Records for this task:
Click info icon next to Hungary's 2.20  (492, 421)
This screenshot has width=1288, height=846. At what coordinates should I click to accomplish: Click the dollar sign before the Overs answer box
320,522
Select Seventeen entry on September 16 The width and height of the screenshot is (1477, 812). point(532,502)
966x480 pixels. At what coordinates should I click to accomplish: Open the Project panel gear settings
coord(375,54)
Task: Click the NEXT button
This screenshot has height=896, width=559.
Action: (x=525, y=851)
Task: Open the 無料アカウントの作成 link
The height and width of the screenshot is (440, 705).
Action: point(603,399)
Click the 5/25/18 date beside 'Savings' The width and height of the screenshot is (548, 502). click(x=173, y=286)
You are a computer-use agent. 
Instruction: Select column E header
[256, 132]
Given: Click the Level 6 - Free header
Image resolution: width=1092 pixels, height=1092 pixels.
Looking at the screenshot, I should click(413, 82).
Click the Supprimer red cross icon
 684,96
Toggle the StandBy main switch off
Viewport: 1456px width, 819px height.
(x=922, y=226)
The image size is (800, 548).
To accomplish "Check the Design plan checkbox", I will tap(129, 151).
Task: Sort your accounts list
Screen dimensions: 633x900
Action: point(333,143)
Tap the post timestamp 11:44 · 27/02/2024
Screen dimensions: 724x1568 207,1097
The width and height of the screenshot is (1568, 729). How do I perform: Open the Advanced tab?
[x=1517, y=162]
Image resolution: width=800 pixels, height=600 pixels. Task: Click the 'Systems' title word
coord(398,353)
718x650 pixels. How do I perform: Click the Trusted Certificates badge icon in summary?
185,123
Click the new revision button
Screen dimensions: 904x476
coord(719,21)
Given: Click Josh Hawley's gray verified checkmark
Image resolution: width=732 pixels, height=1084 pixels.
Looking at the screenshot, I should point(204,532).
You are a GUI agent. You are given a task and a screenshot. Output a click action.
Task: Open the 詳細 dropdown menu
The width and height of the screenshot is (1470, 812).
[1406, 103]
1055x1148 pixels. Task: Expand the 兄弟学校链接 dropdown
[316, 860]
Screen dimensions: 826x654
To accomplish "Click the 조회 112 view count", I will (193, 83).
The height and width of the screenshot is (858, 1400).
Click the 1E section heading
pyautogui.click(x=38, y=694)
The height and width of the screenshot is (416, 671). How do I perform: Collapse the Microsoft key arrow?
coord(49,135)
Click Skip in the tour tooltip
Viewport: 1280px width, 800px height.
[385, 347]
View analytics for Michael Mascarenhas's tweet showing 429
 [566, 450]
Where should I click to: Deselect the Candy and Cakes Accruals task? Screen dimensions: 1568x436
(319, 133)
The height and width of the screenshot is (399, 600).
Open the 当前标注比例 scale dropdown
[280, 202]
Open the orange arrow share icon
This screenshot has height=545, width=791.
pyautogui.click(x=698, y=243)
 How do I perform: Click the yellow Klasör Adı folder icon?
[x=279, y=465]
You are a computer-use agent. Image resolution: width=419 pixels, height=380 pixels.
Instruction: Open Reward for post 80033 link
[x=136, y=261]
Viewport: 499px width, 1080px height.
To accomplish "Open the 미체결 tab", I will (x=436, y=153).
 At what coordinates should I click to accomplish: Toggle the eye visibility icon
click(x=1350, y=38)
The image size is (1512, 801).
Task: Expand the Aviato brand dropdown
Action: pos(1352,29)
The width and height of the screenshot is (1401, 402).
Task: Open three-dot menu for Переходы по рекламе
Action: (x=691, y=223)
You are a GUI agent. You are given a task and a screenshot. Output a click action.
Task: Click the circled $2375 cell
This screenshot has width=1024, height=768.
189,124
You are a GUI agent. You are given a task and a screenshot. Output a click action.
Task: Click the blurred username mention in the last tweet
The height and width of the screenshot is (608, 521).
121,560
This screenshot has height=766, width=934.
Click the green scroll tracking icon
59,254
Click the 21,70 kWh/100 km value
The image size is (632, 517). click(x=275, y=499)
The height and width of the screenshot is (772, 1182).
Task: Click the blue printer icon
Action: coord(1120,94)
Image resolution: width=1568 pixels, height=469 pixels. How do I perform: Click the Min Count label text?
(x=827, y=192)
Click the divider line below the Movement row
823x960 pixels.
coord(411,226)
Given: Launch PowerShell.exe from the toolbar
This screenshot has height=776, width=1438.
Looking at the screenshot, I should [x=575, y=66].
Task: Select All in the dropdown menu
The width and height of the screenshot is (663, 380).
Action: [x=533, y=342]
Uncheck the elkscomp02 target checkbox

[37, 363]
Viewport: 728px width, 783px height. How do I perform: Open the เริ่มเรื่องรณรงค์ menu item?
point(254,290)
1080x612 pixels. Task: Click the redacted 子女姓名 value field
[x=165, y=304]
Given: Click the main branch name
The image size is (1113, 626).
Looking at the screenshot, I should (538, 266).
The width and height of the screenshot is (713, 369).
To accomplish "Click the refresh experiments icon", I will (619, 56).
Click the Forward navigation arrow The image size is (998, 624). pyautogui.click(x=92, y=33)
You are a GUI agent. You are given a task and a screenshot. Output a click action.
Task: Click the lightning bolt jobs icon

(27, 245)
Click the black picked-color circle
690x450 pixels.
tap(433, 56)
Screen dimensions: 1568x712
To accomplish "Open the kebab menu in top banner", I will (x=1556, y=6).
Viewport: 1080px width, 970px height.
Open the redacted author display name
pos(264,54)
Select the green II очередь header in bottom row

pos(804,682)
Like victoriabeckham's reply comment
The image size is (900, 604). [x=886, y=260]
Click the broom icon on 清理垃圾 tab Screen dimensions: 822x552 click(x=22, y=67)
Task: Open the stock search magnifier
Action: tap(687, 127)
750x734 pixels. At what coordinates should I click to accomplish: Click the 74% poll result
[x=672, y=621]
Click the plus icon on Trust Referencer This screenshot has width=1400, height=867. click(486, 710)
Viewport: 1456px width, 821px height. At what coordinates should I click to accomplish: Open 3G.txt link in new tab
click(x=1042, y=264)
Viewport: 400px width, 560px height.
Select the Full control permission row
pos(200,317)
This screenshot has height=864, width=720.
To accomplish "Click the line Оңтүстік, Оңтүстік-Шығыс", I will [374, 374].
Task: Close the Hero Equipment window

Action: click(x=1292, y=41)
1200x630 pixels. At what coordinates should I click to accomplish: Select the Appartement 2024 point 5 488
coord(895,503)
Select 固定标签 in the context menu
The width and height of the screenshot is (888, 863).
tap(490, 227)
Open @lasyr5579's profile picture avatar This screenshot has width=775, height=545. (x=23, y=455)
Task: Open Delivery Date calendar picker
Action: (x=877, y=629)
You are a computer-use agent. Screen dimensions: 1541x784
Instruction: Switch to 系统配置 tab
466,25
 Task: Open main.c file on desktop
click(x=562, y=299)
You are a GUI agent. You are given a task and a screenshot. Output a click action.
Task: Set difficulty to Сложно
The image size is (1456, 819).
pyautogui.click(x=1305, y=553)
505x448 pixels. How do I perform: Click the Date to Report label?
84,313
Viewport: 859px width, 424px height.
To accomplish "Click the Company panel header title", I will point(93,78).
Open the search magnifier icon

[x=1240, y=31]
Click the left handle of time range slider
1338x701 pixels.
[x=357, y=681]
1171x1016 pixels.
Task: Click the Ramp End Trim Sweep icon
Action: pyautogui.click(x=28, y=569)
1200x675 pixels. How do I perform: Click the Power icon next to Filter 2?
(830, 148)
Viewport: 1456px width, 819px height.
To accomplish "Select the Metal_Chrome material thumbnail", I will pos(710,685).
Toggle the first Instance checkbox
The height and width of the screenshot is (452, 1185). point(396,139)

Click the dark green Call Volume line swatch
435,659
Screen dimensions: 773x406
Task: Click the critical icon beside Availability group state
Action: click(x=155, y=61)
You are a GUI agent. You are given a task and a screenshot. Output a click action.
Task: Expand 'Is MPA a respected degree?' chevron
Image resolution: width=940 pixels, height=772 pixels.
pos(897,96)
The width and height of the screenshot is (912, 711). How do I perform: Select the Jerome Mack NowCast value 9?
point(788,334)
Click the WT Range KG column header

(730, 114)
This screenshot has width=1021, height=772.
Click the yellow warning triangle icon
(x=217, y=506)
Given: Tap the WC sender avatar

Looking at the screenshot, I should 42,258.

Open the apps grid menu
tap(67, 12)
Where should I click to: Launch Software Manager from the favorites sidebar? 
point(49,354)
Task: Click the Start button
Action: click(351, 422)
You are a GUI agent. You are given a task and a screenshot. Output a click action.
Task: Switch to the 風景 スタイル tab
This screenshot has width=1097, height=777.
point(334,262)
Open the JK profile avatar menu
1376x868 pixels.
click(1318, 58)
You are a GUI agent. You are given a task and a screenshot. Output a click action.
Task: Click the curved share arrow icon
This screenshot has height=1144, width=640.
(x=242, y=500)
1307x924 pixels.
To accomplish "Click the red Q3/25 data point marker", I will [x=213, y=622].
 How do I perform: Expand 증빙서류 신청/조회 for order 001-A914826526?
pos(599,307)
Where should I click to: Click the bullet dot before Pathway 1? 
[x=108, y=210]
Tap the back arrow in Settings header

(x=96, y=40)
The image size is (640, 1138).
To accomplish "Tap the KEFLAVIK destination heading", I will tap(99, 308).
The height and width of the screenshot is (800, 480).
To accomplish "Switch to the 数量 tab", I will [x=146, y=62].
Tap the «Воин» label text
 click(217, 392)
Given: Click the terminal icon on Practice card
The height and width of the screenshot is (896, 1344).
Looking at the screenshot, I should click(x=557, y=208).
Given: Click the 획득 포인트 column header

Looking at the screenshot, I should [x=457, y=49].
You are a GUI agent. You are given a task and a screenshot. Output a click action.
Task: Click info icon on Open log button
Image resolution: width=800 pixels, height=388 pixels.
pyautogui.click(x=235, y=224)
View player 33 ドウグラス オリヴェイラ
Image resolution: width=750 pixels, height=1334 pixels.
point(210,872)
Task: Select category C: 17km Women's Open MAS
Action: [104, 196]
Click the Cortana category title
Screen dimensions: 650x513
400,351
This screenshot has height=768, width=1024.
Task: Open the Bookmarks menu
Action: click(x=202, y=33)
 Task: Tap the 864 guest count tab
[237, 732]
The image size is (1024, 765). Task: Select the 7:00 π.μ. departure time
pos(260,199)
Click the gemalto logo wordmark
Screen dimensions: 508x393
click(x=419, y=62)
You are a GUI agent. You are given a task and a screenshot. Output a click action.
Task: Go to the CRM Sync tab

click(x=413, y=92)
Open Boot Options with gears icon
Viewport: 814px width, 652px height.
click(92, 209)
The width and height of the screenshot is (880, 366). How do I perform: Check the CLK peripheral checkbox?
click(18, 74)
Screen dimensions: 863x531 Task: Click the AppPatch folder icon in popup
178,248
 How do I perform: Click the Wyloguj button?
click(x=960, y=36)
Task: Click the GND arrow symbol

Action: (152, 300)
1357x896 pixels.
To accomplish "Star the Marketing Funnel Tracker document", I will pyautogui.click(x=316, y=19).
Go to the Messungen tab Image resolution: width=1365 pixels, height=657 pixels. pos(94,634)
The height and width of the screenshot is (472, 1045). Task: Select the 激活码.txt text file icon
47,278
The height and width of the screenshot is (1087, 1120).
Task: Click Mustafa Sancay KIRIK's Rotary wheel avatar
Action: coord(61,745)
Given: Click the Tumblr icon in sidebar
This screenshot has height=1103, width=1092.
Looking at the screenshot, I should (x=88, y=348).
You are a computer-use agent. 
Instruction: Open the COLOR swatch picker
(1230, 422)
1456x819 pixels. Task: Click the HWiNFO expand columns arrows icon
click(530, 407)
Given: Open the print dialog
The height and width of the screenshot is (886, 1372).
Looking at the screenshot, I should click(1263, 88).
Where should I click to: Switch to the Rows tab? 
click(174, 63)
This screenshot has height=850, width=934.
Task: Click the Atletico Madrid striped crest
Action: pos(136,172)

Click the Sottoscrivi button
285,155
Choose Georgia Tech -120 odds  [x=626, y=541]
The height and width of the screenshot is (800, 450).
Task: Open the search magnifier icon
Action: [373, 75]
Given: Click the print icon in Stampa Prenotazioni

What to do:
Scan the data above for the word "computer", then copy every line that holds it.

Reply:
You are a computer-use agent. 
You are a computer-use agent. Image resolution: width=419 pixels, height=380 pixels.
You are a computer-use agent. Screen dimensions: 1541x784
You are a computer-use agent. 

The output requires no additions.